STOMBI: IL RUOLO DI COMUNE E CONSORZIO DI BONIFICA

Nel frattempo, per sopperire a tale mancanza legislativa, il comune di Cassano (giunta Papasso), è stato destinatario, a titolo di contributo nel giugno 2015, di un finanziamento regionale di euro 240.000,00 di cui al Decreto n. 10173 del 13.8.2014, reso dalla Regione Calabria Dipartimento n. 9, per l’esecuzione dei lavori di che trattasi e per le attività straordinarie ed ulteriori rispetto a quelle istituzionalmente già di competenza del Consorzio di Bonifica. Il comune di Cassano All’Ionio ed il Consorzio, verificata la specifica convergenza delle reciproche funzioni di legge e nell’ambito di una fattiva collaborazione istituzionale, considerato che le attività di manutenzione ai fini del deflusso delle acque di portata verso il mare rientrano già tra quelle di competenza istituzionale del Consorzio di Bonifica e vista la disponibilità manifestata dallo stesso ente a farsi carico dell’esecuzione dei lavori di che trattasi, comprese quelle straordinarie e ulteriori rispetto a quelle già di propria competenza; si concede dando la propria disponibilità allo svolgimento di un ruolo di esecutore e coordinatore delle attività stesse,  attraverso  idonee competente ad eseguire i lavori di che trattasi. “Rendendosi disponibile a mettere a disposizione i propri mezzi strumentali e le proprie maestranze per l’esecuzione degli stessi”, attraverso la stipula di un’apposita convenzione “(Art. 4) restando inteso che il Consorzio per l’acquisizione di macchine strumentali all’espletamento del lavoro, ne conserverà la proprietà esclusiva”, per una durata triennale, per il coordinamento e l’esecuzione dei lavori di sistemazione idraulica del canale degli Stombi.

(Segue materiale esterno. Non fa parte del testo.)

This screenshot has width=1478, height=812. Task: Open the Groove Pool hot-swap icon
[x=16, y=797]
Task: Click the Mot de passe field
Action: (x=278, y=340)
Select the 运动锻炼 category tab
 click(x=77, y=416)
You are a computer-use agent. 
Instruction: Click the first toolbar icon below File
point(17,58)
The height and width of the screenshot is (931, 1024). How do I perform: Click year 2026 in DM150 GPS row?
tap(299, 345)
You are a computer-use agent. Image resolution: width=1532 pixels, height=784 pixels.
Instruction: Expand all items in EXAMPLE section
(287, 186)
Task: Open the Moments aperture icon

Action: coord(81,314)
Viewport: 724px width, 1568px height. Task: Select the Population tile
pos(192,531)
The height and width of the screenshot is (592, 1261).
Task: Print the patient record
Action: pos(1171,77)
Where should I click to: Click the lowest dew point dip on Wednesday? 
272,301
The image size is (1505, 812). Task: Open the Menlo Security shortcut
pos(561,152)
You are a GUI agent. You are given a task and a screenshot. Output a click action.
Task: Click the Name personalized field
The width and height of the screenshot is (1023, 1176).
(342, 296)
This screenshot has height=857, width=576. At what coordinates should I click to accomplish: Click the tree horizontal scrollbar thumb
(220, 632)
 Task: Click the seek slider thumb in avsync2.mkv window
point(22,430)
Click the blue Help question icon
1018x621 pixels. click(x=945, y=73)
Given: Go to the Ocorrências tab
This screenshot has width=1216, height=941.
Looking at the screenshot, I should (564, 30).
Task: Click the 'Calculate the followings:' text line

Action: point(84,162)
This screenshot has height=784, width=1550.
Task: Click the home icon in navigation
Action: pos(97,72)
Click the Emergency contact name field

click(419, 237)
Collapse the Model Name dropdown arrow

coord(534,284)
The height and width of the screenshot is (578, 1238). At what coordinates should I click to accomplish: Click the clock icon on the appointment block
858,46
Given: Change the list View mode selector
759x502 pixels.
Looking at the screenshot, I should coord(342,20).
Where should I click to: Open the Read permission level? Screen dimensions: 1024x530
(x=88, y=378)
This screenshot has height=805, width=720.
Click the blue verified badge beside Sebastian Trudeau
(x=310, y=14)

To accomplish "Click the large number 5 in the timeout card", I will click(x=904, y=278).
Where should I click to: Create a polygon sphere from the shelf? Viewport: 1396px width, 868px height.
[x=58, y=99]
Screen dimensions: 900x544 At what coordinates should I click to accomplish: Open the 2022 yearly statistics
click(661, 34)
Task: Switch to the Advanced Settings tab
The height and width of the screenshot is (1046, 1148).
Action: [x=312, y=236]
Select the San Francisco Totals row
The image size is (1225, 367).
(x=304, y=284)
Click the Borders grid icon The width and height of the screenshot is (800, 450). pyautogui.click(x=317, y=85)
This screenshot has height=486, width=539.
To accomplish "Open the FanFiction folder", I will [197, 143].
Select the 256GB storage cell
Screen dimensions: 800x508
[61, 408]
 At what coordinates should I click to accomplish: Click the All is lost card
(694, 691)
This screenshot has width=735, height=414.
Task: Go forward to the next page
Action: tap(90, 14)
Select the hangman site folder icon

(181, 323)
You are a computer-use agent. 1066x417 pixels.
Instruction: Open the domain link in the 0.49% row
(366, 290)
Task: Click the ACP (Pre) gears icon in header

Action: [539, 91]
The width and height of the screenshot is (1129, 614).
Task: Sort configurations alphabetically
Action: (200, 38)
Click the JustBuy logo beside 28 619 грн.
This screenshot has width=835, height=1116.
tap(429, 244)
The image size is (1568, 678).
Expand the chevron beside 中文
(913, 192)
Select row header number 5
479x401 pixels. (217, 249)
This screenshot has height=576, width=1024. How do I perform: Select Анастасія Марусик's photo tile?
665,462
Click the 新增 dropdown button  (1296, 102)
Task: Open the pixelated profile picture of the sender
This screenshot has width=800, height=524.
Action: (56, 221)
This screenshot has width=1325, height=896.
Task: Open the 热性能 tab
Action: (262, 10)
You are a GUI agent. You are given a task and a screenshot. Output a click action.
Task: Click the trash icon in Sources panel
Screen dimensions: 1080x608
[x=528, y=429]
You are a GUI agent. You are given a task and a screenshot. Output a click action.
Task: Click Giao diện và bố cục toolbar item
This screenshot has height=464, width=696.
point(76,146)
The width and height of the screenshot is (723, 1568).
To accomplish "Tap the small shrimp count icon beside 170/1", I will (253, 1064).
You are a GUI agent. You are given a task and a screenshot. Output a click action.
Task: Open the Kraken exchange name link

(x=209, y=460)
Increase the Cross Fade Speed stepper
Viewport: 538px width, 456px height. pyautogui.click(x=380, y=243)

STOMBI, GALLO: CHI CONTROLLA I LAVORI? QUALE SVILUPPO PER I LAGHI DI SIBARI?

Mi piacerebbe conoscere, sinceramente, con quali fondi è stata acquisita al patrimonio mobiliare, quali macchine strumentali previste in convenzione, il ruston che lavora sul canale e quale maestranza, è stata impiegata e con quale forma contrattuale è stato assunto il manovratore? Chi sta controllando i lavori e la rendicondazione dei lavori? Chi è il RUP? Ad oggi, cosa si è effettivamente prodotto a fronte di una spesa di € 240.000,00 di fondi regionali pubblici….? Il solito contentino, ogni inizio di stagione escono le “10 barchette” e intanto il grosso delle imbarcazioni con derive, rimane all’ormeggio.…… tutti tacciono…., “mentre ad arte, la solita ordinanza legittima lavori e navigabilità e si passa all’anno successivo tutti felici e contenti meglio che niente?”.

In conclusione alla sua missiva Gallo chiede ai Commissari del Comune di Cassano Jonio di poter accertare tutto quanto già da tempo egli stesso ha già sottoposto a precedenti missive ma risultate vane. Nella contestualità della missiva, l’ing. Francesco Gallo chiede di poter essere adito sulle dinamiche esposte e su quanto a tutt’oggi è avvenuto su questa annosa vicenda, pregiudicando ogni senso di legittimo e imprescindibile sviluppo del marina dei Laghi di Sibari.